**** Listed records ****

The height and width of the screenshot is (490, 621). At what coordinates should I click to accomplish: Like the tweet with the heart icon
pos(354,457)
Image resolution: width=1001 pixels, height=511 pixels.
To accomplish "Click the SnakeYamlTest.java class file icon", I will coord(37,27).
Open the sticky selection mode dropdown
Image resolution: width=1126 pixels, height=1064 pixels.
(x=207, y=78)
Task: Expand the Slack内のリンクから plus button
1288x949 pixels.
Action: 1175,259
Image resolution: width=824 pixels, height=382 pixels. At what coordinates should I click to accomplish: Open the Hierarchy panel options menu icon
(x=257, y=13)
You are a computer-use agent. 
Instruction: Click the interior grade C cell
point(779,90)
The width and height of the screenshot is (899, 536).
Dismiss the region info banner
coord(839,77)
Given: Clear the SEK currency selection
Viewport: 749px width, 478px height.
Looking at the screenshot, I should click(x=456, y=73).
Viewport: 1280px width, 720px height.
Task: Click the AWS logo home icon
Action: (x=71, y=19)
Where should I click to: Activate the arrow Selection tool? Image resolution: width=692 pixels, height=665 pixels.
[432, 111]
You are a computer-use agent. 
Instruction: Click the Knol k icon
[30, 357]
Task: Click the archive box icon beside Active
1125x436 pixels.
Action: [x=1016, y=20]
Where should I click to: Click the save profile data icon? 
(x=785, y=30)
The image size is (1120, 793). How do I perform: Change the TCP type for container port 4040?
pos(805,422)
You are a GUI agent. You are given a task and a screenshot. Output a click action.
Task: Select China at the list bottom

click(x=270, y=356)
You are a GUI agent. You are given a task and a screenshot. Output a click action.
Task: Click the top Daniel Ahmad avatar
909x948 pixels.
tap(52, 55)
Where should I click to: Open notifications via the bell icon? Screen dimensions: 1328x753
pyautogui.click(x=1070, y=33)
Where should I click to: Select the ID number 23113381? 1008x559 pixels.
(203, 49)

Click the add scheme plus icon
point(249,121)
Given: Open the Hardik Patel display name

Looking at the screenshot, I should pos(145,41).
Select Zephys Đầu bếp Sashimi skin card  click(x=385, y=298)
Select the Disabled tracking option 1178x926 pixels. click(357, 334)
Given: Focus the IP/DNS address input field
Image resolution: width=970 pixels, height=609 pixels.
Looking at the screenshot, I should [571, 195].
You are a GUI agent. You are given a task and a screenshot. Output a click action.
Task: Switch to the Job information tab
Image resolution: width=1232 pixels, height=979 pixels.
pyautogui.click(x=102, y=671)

****

-- Activity --
Every entry above must be reproduced exactly.

-- Solution to this task --
The height and width of the screenshot is (490, 621). At what coordinates should I click to accomplish: Like the tweet with the heart icon
pos(354,457)
Image resolution: width=1001 pixels, height=511 pixels.
To accomplish "Click the SnakeYamlTest.java class file icon", I will coord(37,27).
Open the sticky selection mode dropdown
Image resolution: width=1126 pixels, height=1064 pixels.
(x=207, y=78)
Task: Expand the Slack内のリンクから plus button
1288x949 pixels.
Action: 1175,259
Image resolution: width=824 pixels, height=382 pixels. At what coordinates should I click to accomplish: Open the Hierarchy panel options menu icon
(x=257, y=13)
You are a computer-use agent. 
Instruction: Click the interior grade C cell
point(779,90)
The width and height of the screenshot is (899, 536).
Dismiss the region info banner
coord(839,77)
Given: Clear the SEK currency selection
Viewport: 749px width, 478px height.
Looking at the screenshot, I should click(x=456, y=73).
Viewport: 1280px width, 720px height.
Task: Click the AWS logo home icon
Action: (x=71, y=19)
Where should I click to: Activate the arrow Selection tool? Image resolution: width=692 pixels, height=665 pixels.
[432, 111]
You are a computer-use agent. 
Instruction: Click the Knol k icon
[30, 357]
Task: Click the archive box icon beside Active
1125x436 pixels.
Action: [x=1016, y=20]
Where should I click to: Click the save profile data icon? 
(x=785, y=30)
The image size is (1120, 793). How do I perform: Change the TCP type for container port 4040?
pos(805,422)
You are a GUI agent. You are given a task and a screenshot. Output a click action.
Task: Select China at the list bottom

click(x=270, y=356)
You are a GUI agent. You are given a task and a screenshot. Output a click action.
Task: Click the top Daniel Ahmad avatar
909x948 pixels.
tap(52, 55)
Where should I click to: Open notifications via the bell icon? Screen dimensions: 1328x753
pyautogui.click(x=1070, y=33)
Where should I click to: Select the ID number 23113381? 1008x559 pixels.
(203, 49)

Click the add scheme plus icon
point(249,121)
Given: Open the Hardik Patel display name

Looking at the screenshot, I should pos(145,41).
Select Zephys Đầu bếp Sashimi skin card  click(x=385, y=298)
Select the Disabled tracking option 1178x926 pixels. click(357, 334)
Given: Focus the IP/DNS address input field
Image resolution: width=970 pixels, height=609 pixels.
Looking at the screenshot, I should [571, 195].
You are a GUI agent. You are given a task and a screenshot. Output a click action.
Task: Switch to the Job information tab
Image resolution: width=1232 pixels, height=979 pixels.
pyautogui.click(x=102, y=671)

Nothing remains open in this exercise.